[GIVEN ENTRIES — start]
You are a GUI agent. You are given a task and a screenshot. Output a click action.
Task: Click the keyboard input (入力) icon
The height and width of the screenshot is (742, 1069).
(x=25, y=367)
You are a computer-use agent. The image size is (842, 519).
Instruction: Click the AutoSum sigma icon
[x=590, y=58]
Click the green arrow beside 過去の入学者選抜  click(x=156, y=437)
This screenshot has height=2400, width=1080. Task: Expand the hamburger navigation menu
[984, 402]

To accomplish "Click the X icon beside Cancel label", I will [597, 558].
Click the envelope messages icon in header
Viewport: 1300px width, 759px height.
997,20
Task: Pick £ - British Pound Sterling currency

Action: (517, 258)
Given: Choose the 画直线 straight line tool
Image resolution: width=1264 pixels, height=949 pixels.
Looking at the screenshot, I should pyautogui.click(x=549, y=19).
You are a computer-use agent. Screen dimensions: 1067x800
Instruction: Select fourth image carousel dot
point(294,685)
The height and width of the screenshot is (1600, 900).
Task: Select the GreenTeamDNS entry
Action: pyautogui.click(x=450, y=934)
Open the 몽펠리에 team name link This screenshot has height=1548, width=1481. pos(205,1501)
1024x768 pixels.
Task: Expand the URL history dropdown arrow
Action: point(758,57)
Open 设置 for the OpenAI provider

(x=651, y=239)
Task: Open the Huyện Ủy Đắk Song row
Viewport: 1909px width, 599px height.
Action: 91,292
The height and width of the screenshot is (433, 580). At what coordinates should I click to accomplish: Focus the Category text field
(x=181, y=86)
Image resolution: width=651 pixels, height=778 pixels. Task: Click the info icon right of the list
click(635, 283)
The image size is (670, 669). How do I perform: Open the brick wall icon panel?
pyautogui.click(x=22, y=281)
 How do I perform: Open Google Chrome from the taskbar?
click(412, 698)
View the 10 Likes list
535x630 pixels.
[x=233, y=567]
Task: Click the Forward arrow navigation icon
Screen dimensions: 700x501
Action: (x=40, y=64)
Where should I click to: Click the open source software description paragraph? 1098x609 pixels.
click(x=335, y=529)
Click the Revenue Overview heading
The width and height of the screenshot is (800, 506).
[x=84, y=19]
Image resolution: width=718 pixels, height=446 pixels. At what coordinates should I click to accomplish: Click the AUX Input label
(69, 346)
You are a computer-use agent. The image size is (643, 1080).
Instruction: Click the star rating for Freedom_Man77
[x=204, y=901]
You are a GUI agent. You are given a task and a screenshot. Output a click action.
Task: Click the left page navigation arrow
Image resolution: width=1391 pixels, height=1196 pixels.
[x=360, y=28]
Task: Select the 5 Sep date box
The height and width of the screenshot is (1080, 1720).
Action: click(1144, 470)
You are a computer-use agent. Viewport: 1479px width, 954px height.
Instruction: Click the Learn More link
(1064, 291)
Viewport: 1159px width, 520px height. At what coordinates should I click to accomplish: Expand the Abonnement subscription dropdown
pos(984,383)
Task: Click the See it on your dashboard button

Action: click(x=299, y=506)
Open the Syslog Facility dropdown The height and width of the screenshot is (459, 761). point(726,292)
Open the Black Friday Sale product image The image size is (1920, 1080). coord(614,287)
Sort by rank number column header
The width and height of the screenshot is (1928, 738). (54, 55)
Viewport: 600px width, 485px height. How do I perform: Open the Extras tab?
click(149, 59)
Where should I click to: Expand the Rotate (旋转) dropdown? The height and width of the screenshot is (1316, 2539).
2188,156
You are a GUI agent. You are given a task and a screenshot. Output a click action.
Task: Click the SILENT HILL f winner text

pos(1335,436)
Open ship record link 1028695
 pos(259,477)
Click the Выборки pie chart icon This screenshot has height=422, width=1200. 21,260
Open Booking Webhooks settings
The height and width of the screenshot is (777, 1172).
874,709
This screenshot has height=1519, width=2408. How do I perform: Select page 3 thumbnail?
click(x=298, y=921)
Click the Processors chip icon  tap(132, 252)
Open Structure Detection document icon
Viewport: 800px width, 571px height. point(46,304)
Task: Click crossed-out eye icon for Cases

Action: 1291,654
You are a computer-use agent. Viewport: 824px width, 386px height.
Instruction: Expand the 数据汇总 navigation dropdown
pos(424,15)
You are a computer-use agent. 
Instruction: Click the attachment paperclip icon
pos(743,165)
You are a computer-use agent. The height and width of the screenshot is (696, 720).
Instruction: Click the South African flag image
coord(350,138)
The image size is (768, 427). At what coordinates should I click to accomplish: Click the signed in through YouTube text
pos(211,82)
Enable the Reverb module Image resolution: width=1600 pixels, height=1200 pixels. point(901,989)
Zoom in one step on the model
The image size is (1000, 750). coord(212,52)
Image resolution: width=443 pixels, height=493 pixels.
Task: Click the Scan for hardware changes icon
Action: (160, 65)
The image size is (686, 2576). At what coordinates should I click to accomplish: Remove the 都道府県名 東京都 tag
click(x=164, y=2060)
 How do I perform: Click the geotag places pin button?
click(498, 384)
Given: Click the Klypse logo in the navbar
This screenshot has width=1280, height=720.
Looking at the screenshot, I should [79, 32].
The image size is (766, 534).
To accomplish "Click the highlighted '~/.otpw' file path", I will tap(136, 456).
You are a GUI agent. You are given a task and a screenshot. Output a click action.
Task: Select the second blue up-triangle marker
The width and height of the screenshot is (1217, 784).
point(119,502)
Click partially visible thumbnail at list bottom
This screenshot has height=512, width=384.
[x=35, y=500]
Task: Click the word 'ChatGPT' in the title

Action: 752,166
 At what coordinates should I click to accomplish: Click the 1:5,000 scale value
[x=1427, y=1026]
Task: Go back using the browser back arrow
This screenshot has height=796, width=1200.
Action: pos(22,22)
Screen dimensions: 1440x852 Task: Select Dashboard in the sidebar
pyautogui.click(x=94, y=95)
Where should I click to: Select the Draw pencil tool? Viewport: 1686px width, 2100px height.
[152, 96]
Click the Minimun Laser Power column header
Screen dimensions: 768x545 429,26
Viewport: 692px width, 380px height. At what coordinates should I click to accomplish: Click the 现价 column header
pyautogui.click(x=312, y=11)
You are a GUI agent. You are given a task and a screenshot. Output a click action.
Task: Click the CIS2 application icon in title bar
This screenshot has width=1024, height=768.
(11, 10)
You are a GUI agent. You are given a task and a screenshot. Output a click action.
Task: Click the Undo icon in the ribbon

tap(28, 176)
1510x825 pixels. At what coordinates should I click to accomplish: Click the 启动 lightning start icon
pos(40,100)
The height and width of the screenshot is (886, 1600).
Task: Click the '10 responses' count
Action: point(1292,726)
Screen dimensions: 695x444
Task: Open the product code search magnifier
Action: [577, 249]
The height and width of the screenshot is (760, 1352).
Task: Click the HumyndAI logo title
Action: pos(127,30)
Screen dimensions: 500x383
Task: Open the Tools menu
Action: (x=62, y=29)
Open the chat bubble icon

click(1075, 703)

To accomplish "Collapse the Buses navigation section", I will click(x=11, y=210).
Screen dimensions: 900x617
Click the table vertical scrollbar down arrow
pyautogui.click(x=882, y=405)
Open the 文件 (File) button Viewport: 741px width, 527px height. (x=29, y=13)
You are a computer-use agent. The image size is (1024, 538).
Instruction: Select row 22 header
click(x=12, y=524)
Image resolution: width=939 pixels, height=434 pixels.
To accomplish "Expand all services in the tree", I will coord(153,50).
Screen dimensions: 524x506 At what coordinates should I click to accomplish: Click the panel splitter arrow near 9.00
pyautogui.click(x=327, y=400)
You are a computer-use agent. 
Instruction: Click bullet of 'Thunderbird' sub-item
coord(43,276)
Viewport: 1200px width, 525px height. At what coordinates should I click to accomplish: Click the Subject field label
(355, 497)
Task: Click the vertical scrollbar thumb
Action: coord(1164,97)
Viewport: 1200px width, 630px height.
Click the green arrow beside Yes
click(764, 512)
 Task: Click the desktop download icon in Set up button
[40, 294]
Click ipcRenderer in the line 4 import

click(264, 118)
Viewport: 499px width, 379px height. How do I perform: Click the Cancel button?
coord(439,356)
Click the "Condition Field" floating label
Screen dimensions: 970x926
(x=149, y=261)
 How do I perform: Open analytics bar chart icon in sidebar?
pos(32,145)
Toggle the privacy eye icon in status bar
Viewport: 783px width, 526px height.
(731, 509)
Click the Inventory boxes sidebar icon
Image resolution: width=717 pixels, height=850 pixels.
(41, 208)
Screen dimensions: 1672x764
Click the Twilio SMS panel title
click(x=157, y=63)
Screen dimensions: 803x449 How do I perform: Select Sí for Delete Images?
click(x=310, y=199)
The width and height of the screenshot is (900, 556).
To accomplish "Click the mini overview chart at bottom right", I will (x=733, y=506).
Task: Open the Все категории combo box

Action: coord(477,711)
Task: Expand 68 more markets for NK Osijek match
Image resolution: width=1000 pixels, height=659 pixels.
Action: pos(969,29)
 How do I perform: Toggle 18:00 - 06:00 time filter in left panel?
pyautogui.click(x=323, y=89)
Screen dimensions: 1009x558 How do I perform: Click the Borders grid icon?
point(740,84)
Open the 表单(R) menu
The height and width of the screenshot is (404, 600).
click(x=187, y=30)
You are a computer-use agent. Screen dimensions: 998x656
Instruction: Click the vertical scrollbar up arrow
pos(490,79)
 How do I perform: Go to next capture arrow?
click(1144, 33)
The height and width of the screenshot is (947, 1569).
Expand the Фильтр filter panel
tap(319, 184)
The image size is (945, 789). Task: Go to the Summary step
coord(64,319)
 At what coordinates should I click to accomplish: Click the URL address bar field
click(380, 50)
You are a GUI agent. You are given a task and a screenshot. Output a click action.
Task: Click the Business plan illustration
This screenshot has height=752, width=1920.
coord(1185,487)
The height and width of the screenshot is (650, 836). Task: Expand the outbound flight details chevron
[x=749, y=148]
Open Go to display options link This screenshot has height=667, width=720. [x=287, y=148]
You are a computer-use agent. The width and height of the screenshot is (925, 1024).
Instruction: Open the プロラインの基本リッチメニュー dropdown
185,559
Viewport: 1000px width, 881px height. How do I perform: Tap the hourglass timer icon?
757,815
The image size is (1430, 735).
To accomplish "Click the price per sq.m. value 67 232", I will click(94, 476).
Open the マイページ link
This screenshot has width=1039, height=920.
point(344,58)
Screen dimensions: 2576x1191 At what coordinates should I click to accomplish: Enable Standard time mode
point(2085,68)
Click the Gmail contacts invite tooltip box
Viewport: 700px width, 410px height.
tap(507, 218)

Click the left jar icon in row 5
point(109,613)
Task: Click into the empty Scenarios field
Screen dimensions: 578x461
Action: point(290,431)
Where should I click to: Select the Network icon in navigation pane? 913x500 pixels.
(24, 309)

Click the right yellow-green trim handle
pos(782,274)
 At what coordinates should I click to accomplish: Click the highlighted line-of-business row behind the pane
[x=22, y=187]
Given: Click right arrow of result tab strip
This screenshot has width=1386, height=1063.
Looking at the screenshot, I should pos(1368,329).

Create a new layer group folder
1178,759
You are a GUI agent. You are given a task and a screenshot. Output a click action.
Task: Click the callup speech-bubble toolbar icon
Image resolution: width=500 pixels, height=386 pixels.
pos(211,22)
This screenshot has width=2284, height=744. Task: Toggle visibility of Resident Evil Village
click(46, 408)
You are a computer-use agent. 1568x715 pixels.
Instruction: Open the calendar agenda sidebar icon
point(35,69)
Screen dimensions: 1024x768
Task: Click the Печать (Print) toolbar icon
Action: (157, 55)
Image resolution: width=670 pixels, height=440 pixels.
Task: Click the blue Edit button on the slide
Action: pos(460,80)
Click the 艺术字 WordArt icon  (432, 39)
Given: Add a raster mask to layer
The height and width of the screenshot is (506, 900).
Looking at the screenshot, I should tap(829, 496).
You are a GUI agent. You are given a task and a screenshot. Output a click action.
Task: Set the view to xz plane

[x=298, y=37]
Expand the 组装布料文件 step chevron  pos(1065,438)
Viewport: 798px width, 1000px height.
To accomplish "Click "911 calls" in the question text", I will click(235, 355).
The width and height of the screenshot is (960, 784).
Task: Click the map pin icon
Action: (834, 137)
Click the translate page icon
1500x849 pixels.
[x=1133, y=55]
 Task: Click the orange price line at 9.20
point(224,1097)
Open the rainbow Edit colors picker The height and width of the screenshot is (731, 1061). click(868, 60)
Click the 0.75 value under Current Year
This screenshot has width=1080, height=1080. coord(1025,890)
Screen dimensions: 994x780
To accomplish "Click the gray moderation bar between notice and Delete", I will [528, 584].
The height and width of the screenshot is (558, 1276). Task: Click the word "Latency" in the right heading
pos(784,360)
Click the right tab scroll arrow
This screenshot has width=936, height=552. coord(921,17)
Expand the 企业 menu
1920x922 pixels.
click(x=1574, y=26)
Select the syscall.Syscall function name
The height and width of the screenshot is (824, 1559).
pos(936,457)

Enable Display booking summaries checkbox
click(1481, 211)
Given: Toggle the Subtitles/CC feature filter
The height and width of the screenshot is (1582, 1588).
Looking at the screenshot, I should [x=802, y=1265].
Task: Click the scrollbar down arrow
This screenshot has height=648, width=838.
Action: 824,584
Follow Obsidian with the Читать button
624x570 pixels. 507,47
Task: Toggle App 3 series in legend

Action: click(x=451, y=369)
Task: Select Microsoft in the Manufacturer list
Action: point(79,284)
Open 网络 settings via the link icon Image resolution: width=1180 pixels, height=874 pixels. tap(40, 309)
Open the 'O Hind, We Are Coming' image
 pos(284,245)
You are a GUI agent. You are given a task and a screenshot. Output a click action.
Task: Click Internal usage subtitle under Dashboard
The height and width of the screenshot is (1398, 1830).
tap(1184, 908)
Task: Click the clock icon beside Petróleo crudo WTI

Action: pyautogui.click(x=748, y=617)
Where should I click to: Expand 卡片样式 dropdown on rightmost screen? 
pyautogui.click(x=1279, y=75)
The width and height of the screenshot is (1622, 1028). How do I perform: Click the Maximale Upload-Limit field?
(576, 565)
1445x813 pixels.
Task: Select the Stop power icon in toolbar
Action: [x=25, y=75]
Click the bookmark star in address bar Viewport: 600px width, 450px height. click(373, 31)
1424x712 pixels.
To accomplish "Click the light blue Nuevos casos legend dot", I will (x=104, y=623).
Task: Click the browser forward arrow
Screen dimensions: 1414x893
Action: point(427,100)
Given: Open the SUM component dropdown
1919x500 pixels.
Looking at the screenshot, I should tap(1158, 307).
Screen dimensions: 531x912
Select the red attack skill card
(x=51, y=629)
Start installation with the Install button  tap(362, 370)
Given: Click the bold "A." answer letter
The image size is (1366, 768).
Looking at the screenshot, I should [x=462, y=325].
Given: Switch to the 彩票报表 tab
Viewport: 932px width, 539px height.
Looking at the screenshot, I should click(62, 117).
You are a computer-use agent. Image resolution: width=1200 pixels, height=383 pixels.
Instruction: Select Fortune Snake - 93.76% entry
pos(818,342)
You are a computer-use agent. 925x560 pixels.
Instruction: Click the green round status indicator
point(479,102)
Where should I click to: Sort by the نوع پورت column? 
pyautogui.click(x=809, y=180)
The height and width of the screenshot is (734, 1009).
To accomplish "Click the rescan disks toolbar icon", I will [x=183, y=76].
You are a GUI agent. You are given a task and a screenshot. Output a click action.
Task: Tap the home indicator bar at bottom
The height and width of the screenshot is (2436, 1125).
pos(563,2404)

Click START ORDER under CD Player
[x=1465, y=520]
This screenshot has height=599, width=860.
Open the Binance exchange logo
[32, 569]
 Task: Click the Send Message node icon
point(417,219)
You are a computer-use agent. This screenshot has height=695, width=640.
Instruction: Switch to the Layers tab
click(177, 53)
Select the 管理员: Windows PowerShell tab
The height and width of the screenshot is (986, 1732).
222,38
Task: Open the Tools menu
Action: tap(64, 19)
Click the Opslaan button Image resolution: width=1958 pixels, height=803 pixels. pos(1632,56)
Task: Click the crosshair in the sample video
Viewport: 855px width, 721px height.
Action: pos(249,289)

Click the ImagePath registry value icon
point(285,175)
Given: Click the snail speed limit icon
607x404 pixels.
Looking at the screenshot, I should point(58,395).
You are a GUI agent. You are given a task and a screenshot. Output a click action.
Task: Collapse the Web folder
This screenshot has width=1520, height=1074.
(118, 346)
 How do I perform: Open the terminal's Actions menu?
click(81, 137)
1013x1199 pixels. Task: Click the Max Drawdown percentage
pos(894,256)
[GIVEN ENTRIES — finish]
### TO DO
In how many lines of the records does the word "Collapse" appear? Reply with the number only.

### WRITTEN RESPONSE
2